C) Hakem veya hakem kurulu,
davacı taraftan yargılama giderleri için avans yatırmasını isteyebilir.
Avans, hakem veya hakem kurulu
kararında öngörülen süre içinde ödenmemişse hakem veya hakem kurulu yargılamayı
durdurabilir. Yargılamanın durdurulduğunun taraflara bildirilmesinden itibaren
otuz gün içinde avans ödenirse yargılamaya devam olunur, aksi halde tahkim
yargılaması sona erer.
Hakem veya hakem kurulu,
kararını verdikten sonra taraflara, yatırılmış olan avansların harcama
yerlerini ve miktarlarını gösterir bir belge verir ve varsa kalan avansı
ödeyene iade eder.
D) Taraflar aksini
kararlaştırmadıkça yargılama giderleri haksız çıkan tarafa yüklenir. Davada her
iki taraf da kısmen haklı çıkarsa, yargılama giderleri haklılık durumuna göre
taraflar arasında paylaştırılır.
Hakem veya hakem kurulunun
yargılamayı sona erdiren veya taraflar arasındaki sulhü tespit eden kararında
da yargılama giderleri gösterilir.
YEDİNCİ BÖLÜM
Son Hükümler
Uygulanmayacak ve kaldırılan hükümler
MADDE 17. – Bu Kanunla düzenlenen konularda, aksine hüküm
bulunmadıkça, Hukuk Usulü Muhakemeleri Kanunu hükümleri uygulanmaz.

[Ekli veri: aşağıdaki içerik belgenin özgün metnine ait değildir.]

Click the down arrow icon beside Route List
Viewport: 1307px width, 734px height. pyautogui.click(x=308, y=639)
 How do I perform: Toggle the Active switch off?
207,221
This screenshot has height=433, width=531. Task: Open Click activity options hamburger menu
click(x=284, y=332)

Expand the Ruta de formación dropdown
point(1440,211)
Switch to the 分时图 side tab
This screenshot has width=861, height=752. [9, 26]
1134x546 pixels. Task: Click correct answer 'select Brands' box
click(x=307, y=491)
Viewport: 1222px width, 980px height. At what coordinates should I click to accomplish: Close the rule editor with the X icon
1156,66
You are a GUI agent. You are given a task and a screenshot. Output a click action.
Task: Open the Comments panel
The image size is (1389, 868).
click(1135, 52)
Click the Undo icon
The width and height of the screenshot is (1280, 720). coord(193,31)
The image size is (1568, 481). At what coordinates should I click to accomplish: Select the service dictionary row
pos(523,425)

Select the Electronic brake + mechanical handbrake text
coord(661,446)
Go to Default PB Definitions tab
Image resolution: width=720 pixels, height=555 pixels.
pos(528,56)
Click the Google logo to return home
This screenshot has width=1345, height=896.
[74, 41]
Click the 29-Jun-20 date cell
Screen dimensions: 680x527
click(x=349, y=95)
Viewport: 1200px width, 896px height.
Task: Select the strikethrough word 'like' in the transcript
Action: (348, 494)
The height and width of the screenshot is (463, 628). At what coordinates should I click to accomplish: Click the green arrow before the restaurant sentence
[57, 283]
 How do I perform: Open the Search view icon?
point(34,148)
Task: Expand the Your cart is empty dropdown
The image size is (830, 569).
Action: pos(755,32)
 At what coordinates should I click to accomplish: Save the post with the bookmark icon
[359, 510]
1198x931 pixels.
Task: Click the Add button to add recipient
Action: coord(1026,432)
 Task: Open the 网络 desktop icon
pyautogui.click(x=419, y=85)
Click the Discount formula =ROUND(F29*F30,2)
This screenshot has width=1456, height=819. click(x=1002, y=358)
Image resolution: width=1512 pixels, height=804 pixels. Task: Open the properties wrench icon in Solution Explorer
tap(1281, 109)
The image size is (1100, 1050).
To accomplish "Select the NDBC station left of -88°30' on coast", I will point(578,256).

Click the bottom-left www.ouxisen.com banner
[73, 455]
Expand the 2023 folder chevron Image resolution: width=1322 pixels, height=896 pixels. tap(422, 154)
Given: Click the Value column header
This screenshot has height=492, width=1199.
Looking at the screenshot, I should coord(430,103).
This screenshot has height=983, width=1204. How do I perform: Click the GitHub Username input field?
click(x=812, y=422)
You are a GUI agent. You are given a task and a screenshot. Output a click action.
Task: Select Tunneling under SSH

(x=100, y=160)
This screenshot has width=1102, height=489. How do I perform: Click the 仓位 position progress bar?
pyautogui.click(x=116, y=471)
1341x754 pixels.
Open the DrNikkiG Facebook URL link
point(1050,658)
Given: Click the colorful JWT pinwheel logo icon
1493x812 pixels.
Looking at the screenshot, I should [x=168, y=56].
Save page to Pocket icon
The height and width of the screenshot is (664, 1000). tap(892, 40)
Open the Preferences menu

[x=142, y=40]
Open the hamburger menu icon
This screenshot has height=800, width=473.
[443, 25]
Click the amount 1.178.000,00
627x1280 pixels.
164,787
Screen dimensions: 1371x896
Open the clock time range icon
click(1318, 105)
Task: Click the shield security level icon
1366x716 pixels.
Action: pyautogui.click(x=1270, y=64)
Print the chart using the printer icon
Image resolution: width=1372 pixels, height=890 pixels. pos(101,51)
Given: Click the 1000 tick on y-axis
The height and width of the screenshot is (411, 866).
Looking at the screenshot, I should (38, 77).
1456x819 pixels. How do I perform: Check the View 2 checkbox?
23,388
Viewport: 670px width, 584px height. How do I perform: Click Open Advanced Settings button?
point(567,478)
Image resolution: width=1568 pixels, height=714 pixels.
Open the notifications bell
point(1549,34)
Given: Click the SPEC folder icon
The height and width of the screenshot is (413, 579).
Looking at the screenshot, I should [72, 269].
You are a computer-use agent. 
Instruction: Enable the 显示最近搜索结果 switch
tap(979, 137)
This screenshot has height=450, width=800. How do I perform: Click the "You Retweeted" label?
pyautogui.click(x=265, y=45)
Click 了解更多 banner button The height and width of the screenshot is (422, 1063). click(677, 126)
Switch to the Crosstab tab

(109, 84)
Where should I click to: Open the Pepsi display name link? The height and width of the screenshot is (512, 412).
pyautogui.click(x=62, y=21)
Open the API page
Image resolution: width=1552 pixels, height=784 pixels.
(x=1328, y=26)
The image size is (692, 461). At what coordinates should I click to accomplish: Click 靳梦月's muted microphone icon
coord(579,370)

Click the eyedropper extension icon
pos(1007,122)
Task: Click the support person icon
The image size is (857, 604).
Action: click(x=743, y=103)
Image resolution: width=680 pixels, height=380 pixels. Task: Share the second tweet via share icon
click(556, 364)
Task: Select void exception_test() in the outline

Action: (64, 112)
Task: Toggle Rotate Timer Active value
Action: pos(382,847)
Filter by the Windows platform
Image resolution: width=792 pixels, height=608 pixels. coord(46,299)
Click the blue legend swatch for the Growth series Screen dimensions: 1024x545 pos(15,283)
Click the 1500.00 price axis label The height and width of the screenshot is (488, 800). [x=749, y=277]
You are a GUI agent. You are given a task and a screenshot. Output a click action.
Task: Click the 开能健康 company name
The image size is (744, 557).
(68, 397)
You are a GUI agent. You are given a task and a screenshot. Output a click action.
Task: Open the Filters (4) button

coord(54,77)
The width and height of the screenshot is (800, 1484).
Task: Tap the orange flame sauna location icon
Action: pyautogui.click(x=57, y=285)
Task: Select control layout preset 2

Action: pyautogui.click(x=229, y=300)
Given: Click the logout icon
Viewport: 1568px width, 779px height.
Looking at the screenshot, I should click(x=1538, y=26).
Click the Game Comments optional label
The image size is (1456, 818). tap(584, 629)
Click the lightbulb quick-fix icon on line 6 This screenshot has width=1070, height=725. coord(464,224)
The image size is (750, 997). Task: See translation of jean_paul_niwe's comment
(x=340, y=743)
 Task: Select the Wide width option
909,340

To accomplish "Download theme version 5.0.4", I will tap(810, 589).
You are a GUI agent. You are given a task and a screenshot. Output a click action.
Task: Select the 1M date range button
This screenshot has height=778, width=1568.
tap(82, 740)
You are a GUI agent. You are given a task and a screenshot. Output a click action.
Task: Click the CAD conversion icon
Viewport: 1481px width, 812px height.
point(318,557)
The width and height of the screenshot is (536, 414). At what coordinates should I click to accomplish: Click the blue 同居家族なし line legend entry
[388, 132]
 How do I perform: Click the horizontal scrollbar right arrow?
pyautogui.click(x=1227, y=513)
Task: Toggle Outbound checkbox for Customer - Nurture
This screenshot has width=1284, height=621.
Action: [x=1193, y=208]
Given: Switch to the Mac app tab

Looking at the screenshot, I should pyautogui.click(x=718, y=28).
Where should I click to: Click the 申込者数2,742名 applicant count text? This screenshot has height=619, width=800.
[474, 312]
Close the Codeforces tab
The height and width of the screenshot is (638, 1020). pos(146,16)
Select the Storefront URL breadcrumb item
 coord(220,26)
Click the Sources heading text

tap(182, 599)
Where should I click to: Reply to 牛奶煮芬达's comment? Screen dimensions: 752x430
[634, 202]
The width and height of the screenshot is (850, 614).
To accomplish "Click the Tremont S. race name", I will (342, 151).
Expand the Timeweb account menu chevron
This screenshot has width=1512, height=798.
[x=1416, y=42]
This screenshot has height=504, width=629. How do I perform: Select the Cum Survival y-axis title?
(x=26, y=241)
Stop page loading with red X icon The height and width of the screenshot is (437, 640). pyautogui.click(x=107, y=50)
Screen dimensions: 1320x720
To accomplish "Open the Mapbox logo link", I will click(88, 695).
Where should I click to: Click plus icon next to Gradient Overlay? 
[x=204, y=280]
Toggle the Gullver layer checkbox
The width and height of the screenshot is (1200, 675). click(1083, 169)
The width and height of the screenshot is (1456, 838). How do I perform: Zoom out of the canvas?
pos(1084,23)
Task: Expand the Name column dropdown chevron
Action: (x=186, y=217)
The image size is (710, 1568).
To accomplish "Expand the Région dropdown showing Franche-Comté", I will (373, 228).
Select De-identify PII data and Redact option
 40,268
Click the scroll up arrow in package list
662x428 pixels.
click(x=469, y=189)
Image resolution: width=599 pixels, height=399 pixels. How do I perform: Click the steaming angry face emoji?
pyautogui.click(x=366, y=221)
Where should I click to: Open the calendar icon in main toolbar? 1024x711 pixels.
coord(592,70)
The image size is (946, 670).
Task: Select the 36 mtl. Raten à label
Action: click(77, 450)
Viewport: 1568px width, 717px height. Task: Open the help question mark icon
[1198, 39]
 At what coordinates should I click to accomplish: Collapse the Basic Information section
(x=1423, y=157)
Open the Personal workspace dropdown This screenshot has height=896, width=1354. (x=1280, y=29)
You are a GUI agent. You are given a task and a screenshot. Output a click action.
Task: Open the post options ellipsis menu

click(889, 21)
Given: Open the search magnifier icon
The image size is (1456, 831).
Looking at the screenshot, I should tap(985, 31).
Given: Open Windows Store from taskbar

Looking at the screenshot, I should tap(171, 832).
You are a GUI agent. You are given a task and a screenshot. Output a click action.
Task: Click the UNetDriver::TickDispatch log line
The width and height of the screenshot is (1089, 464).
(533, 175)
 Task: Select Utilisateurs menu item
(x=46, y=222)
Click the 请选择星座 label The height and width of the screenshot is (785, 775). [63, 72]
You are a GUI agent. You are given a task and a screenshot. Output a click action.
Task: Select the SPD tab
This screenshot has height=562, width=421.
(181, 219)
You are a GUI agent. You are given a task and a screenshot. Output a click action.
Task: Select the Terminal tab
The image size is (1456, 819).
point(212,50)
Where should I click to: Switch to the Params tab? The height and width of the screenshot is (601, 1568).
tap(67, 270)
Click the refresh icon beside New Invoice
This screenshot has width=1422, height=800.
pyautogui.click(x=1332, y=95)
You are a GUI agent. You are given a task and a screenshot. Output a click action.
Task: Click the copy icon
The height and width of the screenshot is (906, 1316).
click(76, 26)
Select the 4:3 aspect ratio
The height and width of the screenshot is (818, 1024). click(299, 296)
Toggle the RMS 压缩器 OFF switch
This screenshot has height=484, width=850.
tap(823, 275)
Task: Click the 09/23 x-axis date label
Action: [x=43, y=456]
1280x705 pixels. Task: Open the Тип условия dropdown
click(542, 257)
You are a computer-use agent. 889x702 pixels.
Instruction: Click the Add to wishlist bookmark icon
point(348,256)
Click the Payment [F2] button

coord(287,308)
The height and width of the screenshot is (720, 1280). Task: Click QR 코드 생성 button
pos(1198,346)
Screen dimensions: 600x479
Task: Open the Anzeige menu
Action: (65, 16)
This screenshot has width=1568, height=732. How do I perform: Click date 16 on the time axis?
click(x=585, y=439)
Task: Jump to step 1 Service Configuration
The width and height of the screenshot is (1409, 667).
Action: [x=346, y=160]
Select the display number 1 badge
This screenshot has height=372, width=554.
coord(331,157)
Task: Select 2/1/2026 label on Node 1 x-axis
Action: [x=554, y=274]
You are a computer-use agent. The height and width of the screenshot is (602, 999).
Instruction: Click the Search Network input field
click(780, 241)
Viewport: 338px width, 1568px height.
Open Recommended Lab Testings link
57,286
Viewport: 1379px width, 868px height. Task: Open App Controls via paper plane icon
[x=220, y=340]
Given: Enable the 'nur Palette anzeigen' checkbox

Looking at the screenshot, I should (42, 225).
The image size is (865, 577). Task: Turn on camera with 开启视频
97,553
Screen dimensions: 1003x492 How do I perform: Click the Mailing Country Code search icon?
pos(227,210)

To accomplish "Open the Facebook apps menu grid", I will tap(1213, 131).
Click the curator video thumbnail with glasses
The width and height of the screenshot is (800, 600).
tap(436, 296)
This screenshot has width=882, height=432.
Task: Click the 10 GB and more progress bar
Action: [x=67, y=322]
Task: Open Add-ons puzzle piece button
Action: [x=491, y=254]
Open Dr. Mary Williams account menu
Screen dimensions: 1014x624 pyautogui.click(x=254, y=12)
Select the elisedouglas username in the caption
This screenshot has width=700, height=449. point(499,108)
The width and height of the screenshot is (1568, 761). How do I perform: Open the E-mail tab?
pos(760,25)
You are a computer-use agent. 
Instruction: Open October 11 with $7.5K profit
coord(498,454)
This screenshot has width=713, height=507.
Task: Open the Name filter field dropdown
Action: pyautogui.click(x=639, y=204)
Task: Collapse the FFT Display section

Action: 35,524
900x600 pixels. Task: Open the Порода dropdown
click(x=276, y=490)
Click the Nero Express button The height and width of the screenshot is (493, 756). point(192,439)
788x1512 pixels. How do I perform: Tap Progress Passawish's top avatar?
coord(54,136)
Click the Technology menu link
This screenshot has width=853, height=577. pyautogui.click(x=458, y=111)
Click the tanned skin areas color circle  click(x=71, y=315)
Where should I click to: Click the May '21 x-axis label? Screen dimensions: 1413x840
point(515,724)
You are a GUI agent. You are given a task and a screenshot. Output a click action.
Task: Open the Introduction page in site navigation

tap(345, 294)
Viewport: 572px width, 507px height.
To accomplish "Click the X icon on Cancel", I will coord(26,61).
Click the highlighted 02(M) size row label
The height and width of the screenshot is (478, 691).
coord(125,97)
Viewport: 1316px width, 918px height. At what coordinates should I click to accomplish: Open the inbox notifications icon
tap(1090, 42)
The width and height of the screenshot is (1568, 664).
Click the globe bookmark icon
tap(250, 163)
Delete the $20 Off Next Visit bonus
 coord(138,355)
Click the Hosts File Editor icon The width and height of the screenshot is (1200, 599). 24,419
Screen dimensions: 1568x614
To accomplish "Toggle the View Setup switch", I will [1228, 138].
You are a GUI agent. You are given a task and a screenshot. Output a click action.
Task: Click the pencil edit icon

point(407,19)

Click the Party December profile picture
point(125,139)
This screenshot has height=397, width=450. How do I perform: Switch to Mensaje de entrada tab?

21.1.2000 tarihli ve 4501 sayılı
Kamu Hizmetleri ile İlgili İmtiyaz Şartlaşma ve Sözleşmelerinden Doğan
Uyuşmazlıklarda Tahkim Yoluna Başvurulması Halinde Uyulması Gereken İlkelere
Dair Kanunun 5 inci maddesi yürürlükten kaldırılmıştır.
GEÇİCİ MADDE 1. – Taraflarla hakem veya hakem kurulu arasında ücretin belirlenmesi konusunda anlaşmaya varılamazsa veya tahkim anlaşmasında ücretin belirlenmesine ilişkin herhangi bir hüküm bulunmazsa ya da taraflarca hakem veya bu konuda yerleşmiş milletlerarası kurallara veya kurumsal tahkim kurallarına yollama yapılmamışsa, hakem veya hakem kurulunun ücreti, Adalet Bakanlığınca bir ücret tarifesi hazırlanıncaya kadar, uyuşmazlığın niteliği ve tahkim yargılamasının süresi dikkate alınarak asliye hukuk mahkemesince takdir edilir.
Ücret tarifesinin hazırlanmasına ilişkin esas ve usuller Kanunun yayımı
tarihini izleyen altı ay içinde Adalet Bakanlığınca çıkarılacak yönetmelikte
gösterilir.
Yürürlük
MADDE 18. – Bu Kanun yayımı tarihinde yürürlüğe girer.
MADDE 19. – Bu Kanun hükümlerini Bakanlar Kurulu yürütür.